Photography and Its Violations
Title | Photography and Its Violations PDF eBook |
Author | John Roberts |
Publisher | Columbia University Press |
Pages | 233 |
Release | 2014-10-14 |
Genre | Philosophy |
ISBN | 0231538243 |
Theorists critique photography for "objectifying" its subjects and manipulating appearances for the sake of art. In this bold counterargument, John Roberts recasts photography's violating powers of disclosure and aesthetic technique as part of a complex "social ontology" that exposes the hierarchies, divisions, and exclusions behind appearances. The photographer must "arrive unannounced" and "get in the way of the world," Roberts argues, committing photography to the truth-claims of the spectator over the self-interests and sensitivities of the subject.
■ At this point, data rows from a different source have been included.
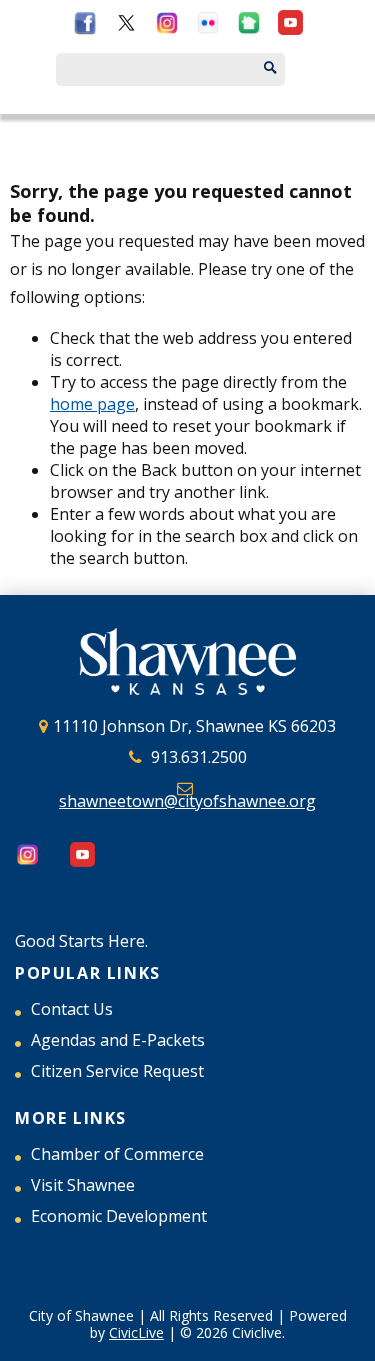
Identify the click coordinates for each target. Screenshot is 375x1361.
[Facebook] (85, 27)
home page (92, 404)
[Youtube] (290, 26)
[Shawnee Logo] (187, 664)
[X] (126, 27)
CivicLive (136, 1332)
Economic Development (119, 1216)
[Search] (289, 69)
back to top (355, 1341)
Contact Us (72, 1009)
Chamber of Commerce (117, 1154)
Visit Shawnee (83, 1185)
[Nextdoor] (249, 27)
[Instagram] (167, 27)
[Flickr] (208, 27)
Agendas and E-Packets (118, 1040)
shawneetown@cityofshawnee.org (187, 801)
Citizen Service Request (117, 1071)
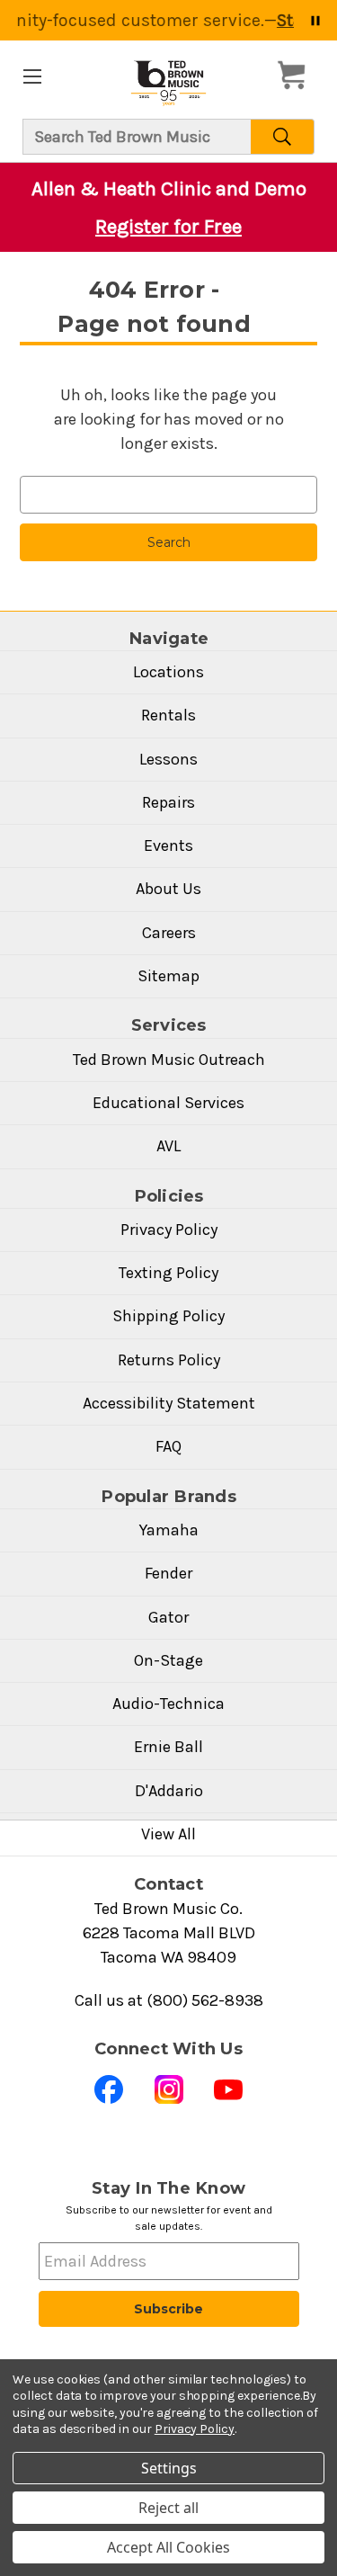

Yet even though the violating capacity of the photograph results from external power relations, the photographer is still faced with an ethical choice: whether to advance photography's truth-claims on the basis of these powers or to diminish or veil these powers to protect the integrity of the subject. Photography's acts of intrusion and destabilization, then, constantly test the photographer at the point of production, in the darkroom, and at the computer, especially in our 24-hour digital image culture. In this game-changing work, Roberts refunctions photography's place in the world, politically and theoretically restoring its reputation as a truth-producing medium.